So naturally, everyday he went to elementary school knowing he wouldn’t have a friend in the world. Everyday. If anyone were to speak to him it was to intentionally make him feel like crap. Inside and outside his classroom, he lived in a world with something called ‘Danny Germs’. At first blush, it seems kinda funny. But when it went on and on and no one would touch him without theatrics; when his mother was reduced to sobs because she was completely powerless to stop it, it became seriously unfunny. He was in Junior High when my parents finally received orders for an overseas assignment. One of the major reasons for their relief in getting out of there was knowing he would get a break from the torture.
While he has moved on with his life, he still bares scars, deep ones.
So what’s my point in all of this?
In my opinion, we are lessening the real, dangerous incidences of bullying by labeling anything that makes us feel badly as such. I believe, that we need to ask ourselves a couple of questions before we decide whether or not we are indeed victims of bullying:
Is it direct and intentional?
Is this a common occurrence or an isolated event when another individual is being a complete dirtbag?
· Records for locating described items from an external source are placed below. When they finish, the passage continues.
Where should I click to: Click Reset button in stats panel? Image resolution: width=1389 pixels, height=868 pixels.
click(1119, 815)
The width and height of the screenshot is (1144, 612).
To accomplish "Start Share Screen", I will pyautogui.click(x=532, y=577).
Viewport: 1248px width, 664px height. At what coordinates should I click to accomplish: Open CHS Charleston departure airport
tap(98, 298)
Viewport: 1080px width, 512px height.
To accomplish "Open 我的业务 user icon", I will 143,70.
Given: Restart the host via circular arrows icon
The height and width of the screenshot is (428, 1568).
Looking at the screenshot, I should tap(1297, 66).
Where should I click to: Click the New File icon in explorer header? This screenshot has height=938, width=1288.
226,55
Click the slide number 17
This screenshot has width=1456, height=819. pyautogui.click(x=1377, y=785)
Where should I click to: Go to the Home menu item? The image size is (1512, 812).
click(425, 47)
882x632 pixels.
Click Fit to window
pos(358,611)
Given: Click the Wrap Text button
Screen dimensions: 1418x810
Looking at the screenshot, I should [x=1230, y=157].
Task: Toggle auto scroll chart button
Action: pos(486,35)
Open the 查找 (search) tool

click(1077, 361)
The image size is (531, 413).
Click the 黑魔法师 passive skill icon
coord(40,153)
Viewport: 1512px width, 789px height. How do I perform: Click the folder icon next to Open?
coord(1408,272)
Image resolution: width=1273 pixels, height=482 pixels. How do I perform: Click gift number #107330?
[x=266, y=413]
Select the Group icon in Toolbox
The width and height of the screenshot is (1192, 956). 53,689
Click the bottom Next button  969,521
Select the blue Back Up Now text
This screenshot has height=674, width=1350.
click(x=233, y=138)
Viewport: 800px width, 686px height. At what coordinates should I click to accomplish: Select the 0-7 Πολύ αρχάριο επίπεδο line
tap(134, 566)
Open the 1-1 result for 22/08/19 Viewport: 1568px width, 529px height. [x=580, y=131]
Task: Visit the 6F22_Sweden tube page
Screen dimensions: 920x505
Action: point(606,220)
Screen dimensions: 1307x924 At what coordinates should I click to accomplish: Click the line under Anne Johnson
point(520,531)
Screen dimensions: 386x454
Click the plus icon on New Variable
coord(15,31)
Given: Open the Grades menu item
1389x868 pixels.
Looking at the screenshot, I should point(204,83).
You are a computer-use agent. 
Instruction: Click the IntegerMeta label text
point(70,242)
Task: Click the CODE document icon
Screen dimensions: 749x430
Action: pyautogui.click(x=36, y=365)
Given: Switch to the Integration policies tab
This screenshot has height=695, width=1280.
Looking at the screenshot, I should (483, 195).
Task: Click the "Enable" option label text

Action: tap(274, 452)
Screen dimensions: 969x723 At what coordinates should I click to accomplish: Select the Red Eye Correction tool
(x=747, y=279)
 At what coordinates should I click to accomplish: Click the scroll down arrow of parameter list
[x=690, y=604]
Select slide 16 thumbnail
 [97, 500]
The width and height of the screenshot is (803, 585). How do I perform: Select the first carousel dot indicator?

Is this an instance of public humiliation due to a particular trait that makes a person different?
Am I missing anything, dear reader? Is there something you would add? I would really like your thoughts on this. In the meantime, I encourage you, when faced with such a situation, consider whether it’s truly an issue needing to be addressed or one that, as difficult as it may be, may require you to take a deep breath and pull up your big kid underwear.
Lastly, it may be difficult sometimes, but know this, karma is universal. There’s a certain kind of misery that comes to a bully. What a pity such a person is.